Critics’ vision bounces between effusive and elusive

While one season may falter, the legit trend looks good for the long haul

It’s a Broadway ritual: As soon as the Tonys end and the summer tourist season starts, some legit pundit feels compelled to publish an essay on the Death of the American Play or the Total Demise of Broadway or the Musical Has Lost Its Voice.

Crix lamented the recently
concluded Broadway season, but there are plenty of high notes upon closer scrutiny:

n The decade produced tuner
hits “Billy Elliot,” “Hairspray,” “The Producers,” “Spamalot”
and “Wicked.”

n First works may falter but talent emerges. Consider
David Yazbeck, Adam Guettel.

n Timing is everything:
“Spider-Man” wasn’t ready,
while “Minsky’s” and
“Scottsboro Boys” regrouped.

But critics have been writing these obituaries so often and for so long that it begs the question: Why are they writing about an art form that, in their opinion, has been dead for at least 40 years? Don’t they have something better to do with their time and talent? Like, maybe, write a review of “Glee”?

It’s odd when critics complain about the dearth of original musicals but deliver orgasms in print for songbook tuners like “American Idiot,” “Come Fly Away” and “Million Dollar Quartet,” as well as the second-rate “Finian’s Rainbow.” That’s not a C+ season on Broadway. That’s an f-ing legit orgy.

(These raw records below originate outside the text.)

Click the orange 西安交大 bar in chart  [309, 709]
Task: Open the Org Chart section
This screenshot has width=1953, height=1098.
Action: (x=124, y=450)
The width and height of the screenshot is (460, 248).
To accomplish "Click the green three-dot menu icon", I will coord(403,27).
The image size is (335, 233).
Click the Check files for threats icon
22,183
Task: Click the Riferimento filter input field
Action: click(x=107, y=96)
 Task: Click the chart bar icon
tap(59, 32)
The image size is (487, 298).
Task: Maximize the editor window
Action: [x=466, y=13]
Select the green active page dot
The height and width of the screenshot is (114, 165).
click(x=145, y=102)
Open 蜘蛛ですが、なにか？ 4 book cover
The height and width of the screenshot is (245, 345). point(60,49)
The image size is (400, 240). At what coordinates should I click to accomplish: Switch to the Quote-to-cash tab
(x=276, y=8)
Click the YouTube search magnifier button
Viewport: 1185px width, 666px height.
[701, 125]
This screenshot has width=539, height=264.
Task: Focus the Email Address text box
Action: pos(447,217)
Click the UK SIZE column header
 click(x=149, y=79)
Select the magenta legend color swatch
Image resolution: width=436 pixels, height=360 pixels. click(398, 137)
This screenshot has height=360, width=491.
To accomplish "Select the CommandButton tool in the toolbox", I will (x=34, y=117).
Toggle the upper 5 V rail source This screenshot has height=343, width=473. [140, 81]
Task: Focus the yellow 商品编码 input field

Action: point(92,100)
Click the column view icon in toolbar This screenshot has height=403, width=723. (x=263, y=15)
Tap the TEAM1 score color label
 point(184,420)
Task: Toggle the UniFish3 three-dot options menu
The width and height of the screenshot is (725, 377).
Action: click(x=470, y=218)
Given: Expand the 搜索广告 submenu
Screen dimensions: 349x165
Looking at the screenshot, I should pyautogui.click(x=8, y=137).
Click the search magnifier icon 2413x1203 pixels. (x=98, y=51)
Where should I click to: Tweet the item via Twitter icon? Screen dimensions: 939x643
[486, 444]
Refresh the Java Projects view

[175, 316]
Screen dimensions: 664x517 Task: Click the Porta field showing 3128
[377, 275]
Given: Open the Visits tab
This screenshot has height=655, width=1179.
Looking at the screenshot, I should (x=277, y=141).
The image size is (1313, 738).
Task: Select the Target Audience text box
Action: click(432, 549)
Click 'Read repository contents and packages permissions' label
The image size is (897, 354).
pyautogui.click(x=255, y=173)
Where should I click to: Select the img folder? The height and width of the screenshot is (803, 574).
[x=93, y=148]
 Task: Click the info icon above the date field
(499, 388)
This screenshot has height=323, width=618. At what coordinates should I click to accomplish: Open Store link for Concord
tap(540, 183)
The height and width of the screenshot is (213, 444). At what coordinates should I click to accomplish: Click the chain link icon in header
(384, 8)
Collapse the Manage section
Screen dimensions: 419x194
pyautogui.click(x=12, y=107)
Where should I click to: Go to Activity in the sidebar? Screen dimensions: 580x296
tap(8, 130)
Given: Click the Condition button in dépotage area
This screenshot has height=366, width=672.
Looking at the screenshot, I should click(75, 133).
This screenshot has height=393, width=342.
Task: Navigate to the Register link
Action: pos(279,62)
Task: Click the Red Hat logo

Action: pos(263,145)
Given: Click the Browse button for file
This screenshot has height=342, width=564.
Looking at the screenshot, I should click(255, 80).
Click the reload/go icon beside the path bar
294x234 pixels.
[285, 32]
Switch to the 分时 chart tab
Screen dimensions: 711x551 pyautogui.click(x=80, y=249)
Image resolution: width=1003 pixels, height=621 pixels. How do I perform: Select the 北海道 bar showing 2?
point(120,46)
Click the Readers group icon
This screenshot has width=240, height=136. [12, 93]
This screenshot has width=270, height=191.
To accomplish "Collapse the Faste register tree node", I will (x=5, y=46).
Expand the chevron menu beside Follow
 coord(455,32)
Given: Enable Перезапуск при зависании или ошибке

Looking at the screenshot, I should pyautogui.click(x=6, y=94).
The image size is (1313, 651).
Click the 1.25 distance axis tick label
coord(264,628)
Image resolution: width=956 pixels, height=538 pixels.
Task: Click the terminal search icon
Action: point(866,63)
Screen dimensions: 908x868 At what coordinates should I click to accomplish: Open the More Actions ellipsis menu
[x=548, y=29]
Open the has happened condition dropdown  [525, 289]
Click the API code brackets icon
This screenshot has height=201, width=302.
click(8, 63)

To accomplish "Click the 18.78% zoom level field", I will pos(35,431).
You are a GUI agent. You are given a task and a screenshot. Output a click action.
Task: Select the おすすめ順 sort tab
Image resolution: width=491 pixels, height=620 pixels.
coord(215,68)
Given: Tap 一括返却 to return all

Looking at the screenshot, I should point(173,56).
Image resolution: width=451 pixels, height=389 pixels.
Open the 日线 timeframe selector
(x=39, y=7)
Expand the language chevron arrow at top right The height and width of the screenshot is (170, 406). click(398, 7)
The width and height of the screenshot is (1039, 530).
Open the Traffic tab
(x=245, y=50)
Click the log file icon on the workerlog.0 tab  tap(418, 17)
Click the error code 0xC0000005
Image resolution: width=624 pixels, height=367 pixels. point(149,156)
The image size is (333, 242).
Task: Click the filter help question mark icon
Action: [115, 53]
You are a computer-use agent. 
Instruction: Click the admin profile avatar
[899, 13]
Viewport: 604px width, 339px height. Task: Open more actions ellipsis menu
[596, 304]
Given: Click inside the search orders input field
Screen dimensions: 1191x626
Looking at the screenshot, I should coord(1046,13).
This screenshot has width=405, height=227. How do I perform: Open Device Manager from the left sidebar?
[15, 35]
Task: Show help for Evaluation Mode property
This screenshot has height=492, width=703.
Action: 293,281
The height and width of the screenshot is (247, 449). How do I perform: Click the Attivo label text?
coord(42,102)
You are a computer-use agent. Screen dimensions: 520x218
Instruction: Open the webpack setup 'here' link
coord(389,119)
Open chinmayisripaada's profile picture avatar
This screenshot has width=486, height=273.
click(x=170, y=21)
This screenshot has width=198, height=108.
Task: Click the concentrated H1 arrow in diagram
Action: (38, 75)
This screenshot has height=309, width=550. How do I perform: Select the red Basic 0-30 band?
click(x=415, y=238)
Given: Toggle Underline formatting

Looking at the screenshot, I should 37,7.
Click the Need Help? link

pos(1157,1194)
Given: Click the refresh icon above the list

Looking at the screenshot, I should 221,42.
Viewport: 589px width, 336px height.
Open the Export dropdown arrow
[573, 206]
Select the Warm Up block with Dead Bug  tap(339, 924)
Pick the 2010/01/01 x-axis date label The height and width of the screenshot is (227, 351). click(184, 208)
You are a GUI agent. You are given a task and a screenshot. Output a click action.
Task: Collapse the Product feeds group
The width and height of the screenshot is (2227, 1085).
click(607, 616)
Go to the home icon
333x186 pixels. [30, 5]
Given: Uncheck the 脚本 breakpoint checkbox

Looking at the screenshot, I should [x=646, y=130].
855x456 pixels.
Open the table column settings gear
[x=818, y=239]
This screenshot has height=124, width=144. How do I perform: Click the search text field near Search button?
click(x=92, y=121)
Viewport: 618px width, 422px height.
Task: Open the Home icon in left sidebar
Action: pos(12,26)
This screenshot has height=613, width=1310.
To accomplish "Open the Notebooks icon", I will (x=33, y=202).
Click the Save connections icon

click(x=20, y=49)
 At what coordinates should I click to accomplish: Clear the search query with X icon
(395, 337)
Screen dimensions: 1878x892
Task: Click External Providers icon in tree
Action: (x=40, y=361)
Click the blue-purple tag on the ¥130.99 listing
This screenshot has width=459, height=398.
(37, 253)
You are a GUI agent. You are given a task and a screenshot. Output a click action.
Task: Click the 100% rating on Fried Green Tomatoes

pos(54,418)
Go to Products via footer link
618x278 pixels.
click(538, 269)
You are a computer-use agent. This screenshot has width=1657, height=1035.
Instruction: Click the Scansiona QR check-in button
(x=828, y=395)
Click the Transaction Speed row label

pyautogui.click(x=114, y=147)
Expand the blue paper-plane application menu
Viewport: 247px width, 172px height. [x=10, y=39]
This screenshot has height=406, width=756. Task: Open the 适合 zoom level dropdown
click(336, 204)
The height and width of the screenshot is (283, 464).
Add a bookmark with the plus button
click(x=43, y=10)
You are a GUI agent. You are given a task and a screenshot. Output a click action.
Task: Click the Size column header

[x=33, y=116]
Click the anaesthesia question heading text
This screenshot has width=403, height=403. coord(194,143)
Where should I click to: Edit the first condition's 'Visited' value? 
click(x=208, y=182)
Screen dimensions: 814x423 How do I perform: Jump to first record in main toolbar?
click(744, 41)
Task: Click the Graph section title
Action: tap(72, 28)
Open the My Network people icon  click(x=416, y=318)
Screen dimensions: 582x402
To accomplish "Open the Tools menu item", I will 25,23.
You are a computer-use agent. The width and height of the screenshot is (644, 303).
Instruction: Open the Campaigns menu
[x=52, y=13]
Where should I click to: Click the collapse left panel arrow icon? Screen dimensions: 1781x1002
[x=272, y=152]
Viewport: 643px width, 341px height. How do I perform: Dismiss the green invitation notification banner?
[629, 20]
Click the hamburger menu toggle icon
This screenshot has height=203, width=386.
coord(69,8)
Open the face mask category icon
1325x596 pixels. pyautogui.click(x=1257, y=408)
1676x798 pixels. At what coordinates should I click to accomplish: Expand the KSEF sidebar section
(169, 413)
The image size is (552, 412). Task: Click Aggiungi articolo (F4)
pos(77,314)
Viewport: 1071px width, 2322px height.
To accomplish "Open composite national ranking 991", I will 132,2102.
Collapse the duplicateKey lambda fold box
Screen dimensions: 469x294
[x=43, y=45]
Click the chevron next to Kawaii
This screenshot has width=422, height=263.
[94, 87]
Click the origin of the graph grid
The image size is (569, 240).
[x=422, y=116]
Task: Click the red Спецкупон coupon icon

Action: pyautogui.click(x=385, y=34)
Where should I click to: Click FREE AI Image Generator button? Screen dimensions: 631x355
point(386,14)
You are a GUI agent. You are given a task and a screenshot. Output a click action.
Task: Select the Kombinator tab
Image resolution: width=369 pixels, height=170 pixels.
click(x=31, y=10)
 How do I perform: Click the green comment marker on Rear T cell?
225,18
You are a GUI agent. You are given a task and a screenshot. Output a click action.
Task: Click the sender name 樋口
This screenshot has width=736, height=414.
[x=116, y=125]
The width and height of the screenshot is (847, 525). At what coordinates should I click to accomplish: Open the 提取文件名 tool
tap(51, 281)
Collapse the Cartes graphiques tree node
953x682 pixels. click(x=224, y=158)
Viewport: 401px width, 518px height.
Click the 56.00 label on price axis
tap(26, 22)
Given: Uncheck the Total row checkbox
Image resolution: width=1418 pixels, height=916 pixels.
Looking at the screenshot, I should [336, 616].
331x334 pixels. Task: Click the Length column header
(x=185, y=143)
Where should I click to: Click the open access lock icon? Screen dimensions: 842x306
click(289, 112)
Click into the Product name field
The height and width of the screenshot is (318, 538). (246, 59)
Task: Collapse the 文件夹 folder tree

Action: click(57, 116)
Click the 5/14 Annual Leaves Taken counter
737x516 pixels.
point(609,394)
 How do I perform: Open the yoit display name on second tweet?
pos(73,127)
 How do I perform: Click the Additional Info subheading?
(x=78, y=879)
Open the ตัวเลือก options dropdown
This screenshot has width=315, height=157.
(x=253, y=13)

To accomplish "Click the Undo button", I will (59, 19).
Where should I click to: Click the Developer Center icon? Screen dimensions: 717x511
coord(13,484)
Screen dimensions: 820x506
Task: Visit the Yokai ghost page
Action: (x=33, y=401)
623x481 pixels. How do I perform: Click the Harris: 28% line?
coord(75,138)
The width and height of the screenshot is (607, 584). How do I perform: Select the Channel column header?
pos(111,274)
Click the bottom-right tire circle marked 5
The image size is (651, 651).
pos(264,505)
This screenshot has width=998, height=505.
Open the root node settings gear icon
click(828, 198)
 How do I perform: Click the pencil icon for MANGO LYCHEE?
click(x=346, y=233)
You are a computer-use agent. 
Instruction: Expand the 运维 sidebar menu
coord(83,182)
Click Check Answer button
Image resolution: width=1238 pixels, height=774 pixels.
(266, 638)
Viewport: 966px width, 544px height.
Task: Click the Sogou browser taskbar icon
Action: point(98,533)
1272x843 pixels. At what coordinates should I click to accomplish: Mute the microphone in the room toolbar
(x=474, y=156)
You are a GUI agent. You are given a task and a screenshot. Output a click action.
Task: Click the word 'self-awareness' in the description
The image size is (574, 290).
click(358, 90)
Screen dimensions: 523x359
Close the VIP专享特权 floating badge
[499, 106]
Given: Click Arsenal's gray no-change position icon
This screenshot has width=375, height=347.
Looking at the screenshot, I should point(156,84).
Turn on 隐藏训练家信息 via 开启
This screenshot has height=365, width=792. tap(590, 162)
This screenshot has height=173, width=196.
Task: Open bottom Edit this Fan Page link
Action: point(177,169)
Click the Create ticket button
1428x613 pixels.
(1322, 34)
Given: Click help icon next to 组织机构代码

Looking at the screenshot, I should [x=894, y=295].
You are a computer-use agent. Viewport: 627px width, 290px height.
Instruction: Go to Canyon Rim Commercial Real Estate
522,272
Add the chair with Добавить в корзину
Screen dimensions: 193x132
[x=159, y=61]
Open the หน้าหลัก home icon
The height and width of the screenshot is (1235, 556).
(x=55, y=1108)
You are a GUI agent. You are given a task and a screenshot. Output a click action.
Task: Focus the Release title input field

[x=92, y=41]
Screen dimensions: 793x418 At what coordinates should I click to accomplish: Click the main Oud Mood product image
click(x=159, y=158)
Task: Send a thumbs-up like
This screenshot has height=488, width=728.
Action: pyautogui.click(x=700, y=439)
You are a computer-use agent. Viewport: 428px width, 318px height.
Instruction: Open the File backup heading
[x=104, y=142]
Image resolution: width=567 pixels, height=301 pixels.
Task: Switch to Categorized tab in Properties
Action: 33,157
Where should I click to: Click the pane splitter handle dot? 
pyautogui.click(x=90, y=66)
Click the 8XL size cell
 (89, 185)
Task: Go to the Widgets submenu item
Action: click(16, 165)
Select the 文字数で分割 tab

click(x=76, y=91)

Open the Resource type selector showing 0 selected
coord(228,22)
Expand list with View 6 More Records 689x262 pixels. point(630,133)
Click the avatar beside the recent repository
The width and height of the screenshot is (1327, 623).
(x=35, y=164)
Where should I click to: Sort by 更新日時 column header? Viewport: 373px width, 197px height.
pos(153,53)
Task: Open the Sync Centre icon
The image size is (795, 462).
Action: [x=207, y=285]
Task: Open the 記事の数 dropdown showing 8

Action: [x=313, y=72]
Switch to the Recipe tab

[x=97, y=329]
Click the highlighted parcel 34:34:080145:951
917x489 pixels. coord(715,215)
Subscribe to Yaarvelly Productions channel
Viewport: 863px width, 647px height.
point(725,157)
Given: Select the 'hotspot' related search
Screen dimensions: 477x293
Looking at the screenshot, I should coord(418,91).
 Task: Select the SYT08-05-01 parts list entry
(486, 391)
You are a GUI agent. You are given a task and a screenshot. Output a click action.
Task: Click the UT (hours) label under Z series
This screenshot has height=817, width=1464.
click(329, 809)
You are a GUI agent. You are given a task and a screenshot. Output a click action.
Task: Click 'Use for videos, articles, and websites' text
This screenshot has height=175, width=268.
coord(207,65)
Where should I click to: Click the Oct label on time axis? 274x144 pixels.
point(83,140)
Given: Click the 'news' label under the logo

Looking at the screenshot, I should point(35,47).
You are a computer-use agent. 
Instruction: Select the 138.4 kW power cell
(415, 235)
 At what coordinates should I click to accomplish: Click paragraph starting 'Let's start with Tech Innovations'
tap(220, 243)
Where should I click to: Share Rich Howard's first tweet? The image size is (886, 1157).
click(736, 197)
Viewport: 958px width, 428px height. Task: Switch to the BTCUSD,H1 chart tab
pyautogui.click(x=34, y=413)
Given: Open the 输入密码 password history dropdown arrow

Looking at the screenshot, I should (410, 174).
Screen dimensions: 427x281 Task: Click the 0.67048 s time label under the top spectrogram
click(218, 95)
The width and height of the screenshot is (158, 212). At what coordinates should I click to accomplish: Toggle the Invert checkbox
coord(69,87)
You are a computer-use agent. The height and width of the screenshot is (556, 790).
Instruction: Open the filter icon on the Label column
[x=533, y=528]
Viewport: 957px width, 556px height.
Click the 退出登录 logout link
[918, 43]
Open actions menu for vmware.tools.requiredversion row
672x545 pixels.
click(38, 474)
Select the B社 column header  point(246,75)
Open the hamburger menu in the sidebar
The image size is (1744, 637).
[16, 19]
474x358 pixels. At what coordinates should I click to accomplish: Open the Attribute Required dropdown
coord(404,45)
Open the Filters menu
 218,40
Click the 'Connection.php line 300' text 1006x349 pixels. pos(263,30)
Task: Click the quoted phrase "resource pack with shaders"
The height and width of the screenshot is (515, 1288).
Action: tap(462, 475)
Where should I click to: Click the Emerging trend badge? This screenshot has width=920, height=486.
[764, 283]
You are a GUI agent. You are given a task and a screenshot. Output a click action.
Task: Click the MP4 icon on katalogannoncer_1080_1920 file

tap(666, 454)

Maybe it wasn’t a great season for musicals. But looking back at the past 10 years, the output has been impressive — certainly better than what Broadway produced in the 1980s and 1990s when AIDS continued to ravage the industry. From 2000 onward, there were professional, well-oiled vehicles like “Billy Elliot,” “Hairspray,” “The Producers,” “Spamalot” and “Wicked,” as well as more daring and, in some cases, groundbreaking works like “Caroline, or Change,” “The Light in the Piazza,” “Next to Normal,” “Passing Strange,” “Spelling Bee” and “Spring Awakening.” With their novel books and pastiche scores, “Avenue Q” and “Urinetown” existed somewhere between the two camps but nonetheless continue to be well worth seeing.

Sometimes talent takes time. It runs on its own clock. (Remember when Stephen Sondheim was called a first-rate lyricist, a second-rate composer?) David Yazbek’s score for “The Full Monty” from 2000 did not impress, but his music and lyrics five years later for “Dirty Rotten Scoundrels” marked a big step forward. Can’t wait to see what his next one, “Women on the Verge of a Nervous Breakdown,” brings in the 2010-11 Broadway season.

Critics didn’t support a great talent like Adam Guettel in his initial Broadway offering, then raved about the revivals of Arthur Miller’s first play, “The Man Who Had All the Luck,” or Sondheim’s first tuner, “Saturday Night” — works that are, at best, mere curiosities.

Critics often make the mistake of writing about a season as if it were a horse race. With movies and television, there’s at least some logic to this approach because there are hundreds of projects to choose from. But on Broadway, there are always only a handful of shows in any one category. So what if the six or eight new musicals that managed to open sucked? It doesn’t say much about the overall quality of the art form other than to reveal that “Spider-Man” didn’t get its financing together, a star chose to do a musical revival instead of a radically retooled new “Minsky’s” and the producers of “The Scottsboro Boys” decided to wait for an appropriate theater rather than open prematurely to make some arbitrary Tony cutoff.

Of course, as Mrs. Cole Porter once famously observed, her composer husband was never up to his standard, according to critics. “Can-Can” wasn’t up to “Kiss Me, Kate,” which wasn’t up to “Panama Hattie,” which wasn’t up to “Anything Goes.”

And pity poor Sondheim, who consistently got trashed by Walter Kerr when the maestro was cranking out his 1970s masterpieces, from “Company” to “Sweeney Todd.”

It’s hard to knock critics for not getting the future right. But 20/20 hindsight would seem to be a job requirement.